On a répandu tant de confusion autour du mot "communisme" qu'il est aujourd'hui rigoureusement impossible à définir sans ajouter une demi-page pour préciser de quoi on parle.
Celui de 1939 quel est-il ? En laissant provisoirement de côté Trotsky, il s'agit d'une entreprise internationale structurée depuis la capitale d'un vaste pays censé commencer à incarner l'Idée. Ce qui offre une contradiction essentielle : les communistes non soviétiques doivent le matin travailler à saper leurs gouvernements et le soir les acclamer, pour peu que leur politique extérieure serve les intérêts de l'Etat soviétique ou du moins ce que Staline considère provisoirement comme tel. Mais ces mêmes communistes non soviétiques son également non fous et non suicidaires : ils ont tendance, pour entraîner leurs compatriotes, à trouver dans leurs propres traditions nationales tout ce qui se rapproche plus ou moins de l'Idée... surtout quand Staline flirte avec leurs gouvernements. En France, il le fait dès le premier semestre 34, affolé par le pacte germano-polonais de janvier, et accessoirement par le 6 févier français qui laisse craindre une tache d'huile fasciste en Europe occidentale. Et d'un coup de baguette magique, le communisme français anarchisant de 1930, qui jouait surtout à cache cache avec les flics, devient tricolore, militariste, syndicaliste, électoraliste, familial, etc. etc.

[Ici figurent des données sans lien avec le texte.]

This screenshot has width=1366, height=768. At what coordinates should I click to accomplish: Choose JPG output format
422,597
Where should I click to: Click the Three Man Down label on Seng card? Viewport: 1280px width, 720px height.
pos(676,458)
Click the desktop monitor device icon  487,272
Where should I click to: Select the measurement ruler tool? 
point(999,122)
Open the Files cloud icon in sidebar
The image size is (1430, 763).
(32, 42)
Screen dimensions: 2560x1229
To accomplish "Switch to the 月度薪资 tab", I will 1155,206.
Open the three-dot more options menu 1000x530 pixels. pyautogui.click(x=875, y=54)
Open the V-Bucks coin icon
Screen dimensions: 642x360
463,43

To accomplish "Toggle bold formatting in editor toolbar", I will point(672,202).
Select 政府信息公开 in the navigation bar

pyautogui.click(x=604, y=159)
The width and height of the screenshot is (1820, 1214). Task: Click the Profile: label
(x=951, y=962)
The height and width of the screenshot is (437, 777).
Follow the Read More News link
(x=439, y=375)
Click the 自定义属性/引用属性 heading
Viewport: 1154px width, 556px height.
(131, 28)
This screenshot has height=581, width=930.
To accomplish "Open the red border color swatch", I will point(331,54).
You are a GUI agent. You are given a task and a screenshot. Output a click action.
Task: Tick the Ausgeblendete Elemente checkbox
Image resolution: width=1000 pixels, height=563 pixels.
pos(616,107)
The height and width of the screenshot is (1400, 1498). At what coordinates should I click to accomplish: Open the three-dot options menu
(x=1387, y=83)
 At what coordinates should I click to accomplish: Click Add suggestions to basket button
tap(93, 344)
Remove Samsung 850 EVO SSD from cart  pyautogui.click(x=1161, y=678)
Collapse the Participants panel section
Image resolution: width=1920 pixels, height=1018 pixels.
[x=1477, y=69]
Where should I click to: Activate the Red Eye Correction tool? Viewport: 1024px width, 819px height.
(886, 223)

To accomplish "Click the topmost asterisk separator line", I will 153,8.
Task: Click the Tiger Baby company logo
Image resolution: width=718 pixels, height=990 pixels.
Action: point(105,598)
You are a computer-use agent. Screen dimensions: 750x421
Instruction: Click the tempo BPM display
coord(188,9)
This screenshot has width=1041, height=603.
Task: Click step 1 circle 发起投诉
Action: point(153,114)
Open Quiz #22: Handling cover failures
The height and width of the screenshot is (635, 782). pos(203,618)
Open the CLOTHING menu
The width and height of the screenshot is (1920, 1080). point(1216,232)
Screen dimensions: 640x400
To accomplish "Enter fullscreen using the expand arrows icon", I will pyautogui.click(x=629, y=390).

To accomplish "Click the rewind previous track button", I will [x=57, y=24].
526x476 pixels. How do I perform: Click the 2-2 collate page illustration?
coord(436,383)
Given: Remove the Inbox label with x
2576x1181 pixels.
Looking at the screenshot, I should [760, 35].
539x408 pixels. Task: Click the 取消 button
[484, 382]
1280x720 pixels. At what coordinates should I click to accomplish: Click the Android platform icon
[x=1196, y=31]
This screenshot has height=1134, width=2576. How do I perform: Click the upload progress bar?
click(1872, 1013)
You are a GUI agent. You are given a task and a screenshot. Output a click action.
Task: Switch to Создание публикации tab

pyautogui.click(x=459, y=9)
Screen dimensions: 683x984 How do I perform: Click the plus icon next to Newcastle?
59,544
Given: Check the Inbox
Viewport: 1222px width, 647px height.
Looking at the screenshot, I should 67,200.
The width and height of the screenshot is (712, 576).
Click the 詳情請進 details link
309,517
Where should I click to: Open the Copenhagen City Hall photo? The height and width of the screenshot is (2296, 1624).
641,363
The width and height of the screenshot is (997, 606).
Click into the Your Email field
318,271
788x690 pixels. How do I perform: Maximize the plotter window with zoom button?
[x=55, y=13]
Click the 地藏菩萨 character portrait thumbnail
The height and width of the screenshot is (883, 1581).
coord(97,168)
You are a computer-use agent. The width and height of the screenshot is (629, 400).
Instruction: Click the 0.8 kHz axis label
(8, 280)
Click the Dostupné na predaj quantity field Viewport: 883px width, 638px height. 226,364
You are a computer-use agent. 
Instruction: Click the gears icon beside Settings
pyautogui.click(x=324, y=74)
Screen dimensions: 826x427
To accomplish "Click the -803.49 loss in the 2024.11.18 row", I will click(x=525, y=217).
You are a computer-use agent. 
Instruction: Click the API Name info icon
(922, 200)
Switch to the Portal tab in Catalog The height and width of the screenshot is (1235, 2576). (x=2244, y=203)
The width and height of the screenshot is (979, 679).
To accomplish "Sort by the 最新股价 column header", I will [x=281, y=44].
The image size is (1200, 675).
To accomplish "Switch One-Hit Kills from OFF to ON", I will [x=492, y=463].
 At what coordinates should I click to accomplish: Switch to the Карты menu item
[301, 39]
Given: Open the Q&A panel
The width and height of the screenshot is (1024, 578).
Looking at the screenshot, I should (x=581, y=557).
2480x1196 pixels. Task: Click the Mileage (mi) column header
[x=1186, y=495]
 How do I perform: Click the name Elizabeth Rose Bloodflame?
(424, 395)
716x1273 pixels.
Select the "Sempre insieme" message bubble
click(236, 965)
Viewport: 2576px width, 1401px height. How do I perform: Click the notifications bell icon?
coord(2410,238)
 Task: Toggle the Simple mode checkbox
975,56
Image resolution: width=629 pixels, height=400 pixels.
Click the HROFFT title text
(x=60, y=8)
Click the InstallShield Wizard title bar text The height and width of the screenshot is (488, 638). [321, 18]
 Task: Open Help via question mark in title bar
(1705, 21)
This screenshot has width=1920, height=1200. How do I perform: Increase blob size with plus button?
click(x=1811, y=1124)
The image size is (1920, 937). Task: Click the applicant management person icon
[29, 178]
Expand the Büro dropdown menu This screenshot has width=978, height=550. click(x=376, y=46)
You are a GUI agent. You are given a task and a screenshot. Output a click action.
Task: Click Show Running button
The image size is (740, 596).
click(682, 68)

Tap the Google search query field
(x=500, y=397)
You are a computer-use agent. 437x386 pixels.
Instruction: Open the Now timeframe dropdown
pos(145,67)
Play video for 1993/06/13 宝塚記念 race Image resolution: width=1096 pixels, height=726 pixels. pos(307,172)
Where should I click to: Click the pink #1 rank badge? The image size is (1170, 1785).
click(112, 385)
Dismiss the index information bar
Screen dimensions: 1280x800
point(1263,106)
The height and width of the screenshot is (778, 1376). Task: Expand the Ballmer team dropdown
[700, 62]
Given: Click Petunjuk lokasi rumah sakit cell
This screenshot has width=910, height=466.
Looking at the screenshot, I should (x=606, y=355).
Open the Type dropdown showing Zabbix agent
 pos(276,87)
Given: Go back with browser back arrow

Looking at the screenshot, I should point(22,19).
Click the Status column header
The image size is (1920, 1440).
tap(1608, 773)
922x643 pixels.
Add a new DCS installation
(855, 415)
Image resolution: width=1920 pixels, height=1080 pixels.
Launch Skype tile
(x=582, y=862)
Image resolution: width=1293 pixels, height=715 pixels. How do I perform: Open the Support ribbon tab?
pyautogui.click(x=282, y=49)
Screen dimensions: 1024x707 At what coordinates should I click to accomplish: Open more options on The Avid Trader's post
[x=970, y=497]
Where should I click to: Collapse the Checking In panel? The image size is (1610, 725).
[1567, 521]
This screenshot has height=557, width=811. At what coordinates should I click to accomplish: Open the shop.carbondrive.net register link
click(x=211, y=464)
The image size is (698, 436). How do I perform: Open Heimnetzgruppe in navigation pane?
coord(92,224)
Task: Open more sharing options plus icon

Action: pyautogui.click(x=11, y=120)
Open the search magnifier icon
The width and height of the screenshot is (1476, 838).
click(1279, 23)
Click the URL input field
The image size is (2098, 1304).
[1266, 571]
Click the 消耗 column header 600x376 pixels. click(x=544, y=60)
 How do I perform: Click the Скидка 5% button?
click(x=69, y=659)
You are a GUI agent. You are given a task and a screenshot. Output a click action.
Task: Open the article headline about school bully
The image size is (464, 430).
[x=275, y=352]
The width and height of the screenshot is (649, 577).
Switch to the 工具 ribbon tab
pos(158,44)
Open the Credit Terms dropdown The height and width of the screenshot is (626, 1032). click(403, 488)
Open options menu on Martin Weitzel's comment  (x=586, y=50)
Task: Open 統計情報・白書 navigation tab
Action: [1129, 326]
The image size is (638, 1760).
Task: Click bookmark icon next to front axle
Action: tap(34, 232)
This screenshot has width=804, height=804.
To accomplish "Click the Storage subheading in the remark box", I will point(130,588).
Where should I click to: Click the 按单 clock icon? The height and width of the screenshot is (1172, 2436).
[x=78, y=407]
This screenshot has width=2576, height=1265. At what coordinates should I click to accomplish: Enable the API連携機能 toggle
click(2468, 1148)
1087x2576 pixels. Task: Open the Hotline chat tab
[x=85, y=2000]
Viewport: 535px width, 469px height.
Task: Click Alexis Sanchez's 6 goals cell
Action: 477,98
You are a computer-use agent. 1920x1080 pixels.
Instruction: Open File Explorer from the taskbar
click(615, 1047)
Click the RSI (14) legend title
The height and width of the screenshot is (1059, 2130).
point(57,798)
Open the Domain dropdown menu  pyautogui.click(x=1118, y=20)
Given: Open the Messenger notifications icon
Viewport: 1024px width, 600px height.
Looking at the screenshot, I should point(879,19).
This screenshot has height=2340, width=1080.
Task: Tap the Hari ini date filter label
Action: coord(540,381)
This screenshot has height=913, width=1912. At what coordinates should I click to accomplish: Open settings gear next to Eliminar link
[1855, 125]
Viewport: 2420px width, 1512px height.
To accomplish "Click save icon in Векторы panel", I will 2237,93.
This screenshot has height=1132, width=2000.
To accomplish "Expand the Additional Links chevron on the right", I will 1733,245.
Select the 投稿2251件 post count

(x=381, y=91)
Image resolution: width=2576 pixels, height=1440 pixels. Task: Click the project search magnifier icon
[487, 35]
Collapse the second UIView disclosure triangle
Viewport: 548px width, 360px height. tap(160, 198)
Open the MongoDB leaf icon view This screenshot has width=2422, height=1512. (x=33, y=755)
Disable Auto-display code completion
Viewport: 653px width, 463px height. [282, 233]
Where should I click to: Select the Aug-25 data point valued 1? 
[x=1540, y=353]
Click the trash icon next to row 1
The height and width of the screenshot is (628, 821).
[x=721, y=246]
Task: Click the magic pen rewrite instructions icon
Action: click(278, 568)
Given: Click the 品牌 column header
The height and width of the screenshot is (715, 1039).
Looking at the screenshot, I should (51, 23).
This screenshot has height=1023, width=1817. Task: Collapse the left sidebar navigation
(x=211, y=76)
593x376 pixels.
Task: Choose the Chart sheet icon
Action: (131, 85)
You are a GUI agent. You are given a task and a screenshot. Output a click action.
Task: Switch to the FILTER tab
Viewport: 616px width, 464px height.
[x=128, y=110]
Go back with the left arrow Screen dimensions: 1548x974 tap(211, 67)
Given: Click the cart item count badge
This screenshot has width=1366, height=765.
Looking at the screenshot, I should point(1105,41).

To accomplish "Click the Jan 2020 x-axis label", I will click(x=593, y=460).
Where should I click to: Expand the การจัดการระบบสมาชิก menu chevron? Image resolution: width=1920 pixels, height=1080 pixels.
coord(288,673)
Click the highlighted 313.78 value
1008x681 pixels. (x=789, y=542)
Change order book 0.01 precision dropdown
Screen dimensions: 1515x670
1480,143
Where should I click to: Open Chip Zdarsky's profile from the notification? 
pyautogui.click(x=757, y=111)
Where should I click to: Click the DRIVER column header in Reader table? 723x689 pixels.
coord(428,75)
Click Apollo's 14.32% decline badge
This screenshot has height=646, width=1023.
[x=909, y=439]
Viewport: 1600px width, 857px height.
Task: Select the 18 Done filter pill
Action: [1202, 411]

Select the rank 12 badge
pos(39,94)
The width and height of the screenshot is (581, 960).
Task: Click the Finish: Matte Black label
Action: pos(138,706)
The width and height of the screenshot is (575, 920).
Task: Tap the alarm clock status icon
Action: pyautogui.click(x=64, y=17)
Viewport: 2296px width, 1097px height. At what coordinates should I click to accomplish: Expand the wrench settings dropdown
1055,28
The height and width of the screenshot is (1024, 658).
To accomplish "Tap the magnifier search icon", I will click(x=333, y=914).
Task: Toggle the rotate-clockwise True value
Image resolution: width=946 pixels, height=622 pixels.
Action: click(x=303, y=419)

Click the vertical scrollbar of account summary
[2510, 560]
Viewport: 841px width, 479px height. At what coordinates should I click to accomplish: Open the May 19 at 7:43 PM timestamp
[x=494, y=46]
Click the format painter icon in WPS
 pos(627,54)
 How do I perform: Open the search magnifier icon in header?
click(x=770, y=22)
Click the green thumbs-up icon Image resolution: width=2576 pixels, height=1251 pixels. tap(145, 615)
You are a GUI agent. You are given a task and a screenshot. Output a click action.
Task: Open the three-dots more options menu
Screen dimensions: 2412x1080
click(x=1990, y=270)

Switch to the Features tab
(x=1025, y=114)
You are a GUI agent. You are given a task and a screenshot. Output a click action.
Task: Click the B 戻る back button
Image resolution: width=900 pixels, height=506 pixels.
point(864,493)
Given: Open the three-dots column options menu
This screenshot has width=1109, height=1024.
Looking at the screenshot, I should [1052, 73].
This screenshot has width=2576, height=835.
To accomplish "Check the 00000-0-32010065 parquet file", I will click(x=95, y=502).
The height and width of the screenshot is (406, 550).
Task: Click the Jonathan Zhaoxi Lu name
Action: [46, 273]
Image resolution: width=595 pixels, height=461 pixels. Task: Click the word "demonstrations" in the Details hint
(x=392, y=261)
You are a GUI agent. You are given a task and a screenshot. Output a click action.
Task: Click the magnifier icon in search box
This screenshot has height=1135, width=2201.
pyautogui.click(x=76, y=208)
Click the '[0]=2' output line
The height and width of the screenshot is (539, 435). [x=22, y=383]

Le changement de décor brutal du 23 août 39 fait-il repartir le pendule totalement à l'opposé ? Voilà au fond ce dont nous discutons sur ce fil. Et il est évident que non. Perplexité à tous les étages. Aucune envie de lâcher la proie pour l'ombre. Ne pas oublier non plus le ressort principal de la victoire à plate couture des communistes sur les socialistes au congrès de Tours (1920) : la haine de la guerre et d'une direction qui n'a pas su trouver autre chose que "l'union sacrée" avec la bourgeoisie, sans négociation aucune, en 1914, alors que, pour faire advenir le conflit, Poincaré avait soufflé sur les braises autant que Guillaume II, et laissé tuer Jaurès tout en couvrant son cercueil de larmes de crocodile. Or en 1939, l'agression allemande ne fait aucun doute. On peut donc approuver le pacte, au nom du fait qu'il protège la révolution russe d'une destruction certaine (ou au moins d'un danger immense), tout en disant à Hitler : "viens chez nous si tu l'oses, tu verras de quel bois antinazi nous nous chauffons".
Pour commencer un tout petit peu à changer cette mentalité, il faudrait des consignes moscoutaires claires, fermes et assorties des pires sanctions. Or ce n'est pas l'intérêt de Staline de les donner. Il n'est en effet pas marié avec Hitler, juste d'accord pour ne pas subir son choc, et partager le territoire limitrophe. Pour le reste, il juge comme la planète entière ce Hitler plutôt mal parti face à une coalition qui tient les mers, et il fait la planche.
Alors évidemment, comme la dialectique a besoin de retomber sur ses pieds, le discours démocratique et antinazi de l'Internationale fait place à un autre, renouvelé précisément de 1914, sur la "guerre impérialiste". Et à tous les niveaux des communistes le comprennent comme une invitation à ne pas trop en faire. Mais peut-être y a-t-il plus machiavélique (au petit pied), notamment quand en Norvège la balance commence à pencher en faveur du Reich : quelques sabotages bien calculés et manipulés en haut lieu pour pouvoir dire à Hitler, s'il gagne, qu'on lui a donné un coup de main ?
Ce qui n'enlève rien à ce que je disais l'autre jour : quand la ruine de la France se précise, Staline refait aux Occidentaux des clins d'oeil appuyés.
Ce danseur donne le tournis à toutes ses partenaires !
Mais Hitler, qui paraît faire tapisserie, dirige en sous-main le ballet.